■ WORK INSTRUCTIONS: Below are entries. Reproduce exactly the lines between the line holding "The width and height of the screenshot is (1389, 868)." and the line holding "Task: Toggle Hide/Show Explorer Bar button", inclusive, and only those.

■ MATERIALS PROVIDED:
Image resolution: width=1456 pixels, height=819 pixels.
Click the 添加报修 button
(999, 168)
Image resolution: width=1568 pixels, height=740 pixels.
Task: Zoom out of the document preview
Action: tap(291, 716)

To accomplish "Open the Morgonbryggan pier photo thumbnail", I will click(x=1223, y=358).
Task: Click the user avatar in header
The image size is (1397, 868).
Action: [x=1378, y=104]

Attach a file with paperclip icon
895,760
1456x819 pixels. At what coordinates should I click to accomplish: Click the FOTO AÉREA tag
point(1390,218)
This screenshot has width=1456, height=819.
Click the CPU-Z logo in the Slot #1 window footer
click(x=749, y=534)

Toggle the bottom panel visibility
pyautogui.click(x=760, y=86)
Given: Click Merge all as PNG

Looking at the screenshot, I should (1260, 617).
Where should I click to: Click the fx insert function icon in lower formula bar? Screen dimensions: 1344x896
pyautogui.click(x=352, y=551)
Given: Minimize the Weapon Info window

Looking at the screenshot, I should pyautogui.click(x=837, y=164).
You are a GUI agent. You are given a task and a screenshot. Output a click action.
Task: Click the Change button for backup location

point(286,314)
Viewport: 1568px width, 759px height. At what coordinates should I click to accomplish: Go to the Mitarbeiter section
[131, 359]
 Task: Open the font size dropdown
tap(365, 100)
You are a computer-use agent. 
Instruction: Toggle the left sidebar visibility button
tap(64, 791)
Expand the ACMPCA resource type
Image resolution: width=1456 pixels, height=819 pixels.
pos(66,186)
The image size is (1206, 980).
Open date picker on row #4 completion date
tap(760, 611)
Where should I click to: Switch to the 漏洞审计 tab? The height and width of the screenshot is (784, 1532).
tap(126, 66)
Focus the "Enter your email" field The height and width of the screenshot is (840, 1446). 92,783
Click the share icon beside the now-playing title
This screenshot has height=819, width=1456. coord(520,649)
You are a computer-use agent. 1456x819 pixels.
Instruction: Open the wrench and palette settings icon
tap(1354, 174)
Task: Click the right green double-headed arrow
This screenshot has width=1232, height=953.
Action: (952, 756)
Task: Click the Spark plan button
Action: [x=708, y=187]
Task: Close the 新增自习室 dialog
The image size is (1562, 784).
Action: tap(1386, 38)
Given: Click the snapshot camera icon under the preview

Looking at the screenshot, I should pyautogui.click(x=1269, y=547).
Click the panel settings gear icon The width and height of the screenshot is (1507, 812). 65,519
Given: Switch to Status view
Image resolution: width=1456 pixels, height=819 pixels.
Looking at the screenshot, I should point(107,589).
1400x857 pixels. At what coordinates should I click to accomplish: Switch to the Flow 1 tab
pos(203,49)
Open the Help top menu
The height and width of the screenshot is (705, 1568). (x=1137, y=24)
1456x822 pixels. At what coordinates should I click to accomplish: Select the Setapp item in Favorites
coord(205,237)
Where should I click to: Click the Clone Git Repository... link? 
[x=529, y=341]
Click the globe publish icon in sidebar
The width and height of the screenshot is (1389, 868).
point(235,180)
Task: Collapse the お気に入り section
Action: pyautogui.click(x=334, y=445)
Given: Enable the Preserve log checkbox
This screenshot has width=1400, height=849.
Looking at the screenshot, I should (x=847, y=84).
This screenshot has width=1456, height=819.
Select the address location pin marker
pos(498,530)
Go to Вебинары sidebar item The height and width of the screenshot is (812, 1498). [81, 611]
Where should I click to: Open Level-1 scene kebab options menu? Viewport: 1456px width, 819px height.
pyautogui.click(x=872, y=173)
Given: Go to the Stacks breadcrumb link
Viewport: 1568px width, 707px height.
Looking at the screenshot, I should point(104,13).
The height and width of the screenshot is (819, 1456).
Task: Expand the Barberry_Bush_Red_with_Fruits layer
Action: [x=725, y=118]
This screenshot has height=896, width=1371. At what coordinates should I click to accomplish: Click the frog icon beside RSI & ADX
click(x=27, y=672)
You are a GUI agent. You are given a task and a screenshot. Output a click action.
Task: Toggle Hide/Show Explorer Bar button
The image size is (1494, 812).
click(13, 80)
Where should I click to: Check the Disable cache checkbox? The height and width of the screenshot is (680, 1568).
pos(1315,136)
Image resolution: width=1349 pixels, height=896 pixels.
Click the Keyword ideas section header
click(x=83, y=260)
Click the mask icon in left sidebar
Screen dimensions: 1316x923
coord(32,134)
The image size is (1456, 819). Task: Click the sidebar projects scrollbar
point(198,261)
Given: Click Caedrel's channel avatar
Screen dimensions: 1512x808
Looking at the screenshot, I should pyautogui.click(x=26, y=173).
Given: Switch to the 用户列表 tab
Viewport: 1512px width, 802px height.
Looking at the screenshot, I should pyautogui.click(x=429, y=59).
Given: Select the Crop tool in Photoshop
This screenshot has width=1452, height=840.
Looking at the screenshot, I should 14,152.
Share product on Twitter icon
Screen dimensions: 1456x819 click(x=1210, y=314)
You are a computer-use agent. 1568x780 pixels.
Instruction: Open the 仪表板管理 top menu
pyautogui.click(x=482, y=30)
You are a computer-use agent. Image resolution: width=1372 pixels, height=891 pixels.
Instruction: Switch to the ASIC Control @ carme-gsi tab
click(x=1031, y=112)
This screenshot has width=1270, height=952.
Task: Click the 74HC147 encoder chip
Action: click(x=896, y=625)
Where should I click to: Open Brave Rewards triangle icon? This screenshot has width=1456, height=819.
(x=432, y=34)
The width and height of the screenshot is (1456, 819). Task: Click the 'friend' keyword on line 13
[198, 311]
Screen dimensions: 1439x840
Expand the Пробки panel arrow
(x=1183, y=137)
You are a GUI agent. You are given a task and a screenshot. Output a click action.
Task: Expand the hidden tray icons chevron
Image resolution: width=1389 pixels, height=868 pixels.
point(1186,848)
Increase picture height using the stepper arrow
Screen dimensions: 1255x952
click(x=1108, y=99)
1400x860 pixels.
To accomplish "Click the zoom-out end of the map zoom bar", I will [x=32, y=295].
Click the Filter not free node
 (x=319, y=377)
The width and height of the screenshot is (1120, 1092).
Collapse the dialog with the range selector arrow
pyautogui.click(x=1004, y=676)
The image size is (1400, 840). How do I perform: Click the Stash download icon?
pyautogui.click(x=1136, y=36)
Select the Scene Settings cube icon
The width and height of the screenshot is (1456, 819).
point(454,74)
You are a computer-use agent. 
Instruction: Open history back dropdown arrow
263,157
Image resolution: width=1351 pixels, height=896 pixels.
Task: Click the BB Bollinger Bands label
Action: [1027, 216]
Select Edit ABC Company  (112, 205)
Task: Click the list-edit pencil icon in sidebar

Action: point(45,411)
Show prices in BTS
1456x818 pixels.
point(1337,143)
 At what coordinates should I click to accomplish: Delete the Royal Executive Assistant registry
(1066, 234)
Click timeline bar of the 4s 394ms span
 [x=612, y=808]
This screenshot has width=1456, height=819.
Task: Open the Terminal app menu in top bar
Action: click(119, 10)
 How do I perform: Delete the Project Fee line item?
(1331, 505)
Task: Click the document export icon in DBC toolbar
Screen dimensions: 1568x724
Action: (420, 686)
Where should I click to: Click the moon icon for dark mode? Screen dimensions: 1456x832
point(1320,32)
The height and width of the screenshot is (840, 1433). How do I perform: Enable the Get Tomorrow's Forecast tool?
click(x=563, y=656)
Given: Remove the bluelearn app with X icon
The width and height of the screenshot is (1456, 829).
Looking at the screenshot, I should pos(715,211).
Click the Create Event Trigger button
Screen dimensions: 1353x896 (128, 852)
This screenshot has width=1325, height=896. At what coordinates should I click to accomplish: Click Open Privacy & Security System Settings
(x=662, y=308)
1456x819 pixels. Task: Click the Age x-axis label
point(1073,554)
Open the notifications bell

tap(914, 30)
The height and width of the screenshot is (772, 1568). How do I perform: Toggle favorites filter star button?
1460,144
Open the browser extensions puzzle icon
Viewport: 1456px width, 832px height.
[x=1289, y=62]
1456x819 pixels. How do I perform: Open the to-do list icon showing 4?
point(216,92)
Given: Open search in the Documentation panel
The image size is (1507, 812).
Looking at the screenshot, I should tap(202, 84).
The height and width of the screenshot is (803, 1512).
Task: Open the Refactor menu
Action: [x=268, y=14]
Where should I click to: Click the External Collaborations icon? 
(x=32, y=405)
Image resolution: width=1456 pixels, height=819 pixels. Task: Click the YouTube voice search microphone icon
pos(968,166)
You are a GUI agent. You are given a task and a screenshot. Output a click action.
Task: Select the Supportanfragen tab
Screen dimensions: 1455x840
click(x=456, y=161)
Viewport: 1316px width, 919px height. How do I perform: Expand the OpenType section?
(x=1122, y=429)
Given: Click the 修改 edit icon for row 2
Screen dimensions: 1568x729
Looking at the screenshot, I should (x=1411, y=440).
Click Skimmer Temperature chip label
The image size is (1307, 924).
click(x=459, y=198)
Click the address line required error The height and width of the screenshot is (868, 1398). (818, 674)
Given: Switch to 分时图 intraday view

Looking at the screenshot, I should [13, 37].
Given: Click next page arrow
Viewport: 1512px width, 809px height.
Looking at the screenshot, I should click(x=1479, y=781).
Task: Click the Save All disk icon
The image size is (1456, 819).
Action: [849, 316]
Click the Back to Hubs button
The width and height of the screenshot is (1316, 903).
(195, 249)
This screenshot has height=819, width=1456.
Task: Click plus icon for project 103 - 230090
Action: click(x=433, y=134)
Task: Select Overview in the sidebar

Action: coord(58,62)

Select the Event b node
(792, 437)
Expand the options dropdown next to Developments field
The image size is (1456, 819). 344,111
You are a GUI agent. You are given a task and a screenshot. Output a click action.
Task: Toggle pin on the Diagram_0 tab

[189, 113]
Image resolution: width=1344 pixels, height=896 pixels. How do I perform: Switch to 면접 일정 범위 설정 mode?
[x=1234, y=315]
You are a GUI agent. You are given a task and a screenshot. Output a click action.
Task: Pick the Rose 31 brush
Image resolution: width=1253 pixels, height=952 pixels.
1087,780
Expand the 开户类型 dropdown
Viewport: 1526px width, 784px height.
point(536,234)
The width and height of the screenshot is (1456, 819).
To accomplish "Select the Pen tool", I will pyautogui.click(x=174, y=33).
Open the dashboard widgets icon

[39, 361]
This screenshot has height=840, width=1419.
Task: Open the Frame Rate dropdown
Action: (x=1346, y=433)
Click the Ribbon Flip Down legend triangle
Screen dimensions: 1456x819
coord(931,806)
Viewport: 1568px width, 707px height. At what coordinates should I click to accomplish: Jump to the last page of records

■ EXERCISE ANSWER:
The width and height of the screenshot is (1389, 868).
point(235,180)
Task: Collapse the お気に入り section
Action: pyautogui.click(x=334, y=445)
Given: Enable the Preserve log checkbox
This screenshot has width=1400, height=849.
Looking at the screenshot, I should (x=847, y=84).
This screenshot has width=1456, height=819.
Select the address location pin marker
pos(498,530)
Go to Вебинары sidebar item The height and width of the screenshot is (812, 1498). [81, 611]
Where should I click to: Open Level-1 scene kebab options menu? Viewport: 1456px width, 819px height.
pyautogui.click(x=872, y=173)
Given: Go to the Stacks breadcrumb link
Viewport: 1568px width, 707px height.
Looking at the screenshot, I should point(104,13).
The height and width of the screenshot is (819, 1456).
Task: Expand the Barberry_Bush_Red_with_Fruits layer
Action: [x=725, y=118]
This screenshot has height=896, width=1371. At what coordinates should I click to accomplish: Click the frog icon beside RSI & ADX
click(x=27, y=672)
You are a GUI agent. You are given a task and a screenshot. Output a click action.
Task: Toggle Hide/Show Explorer Bar button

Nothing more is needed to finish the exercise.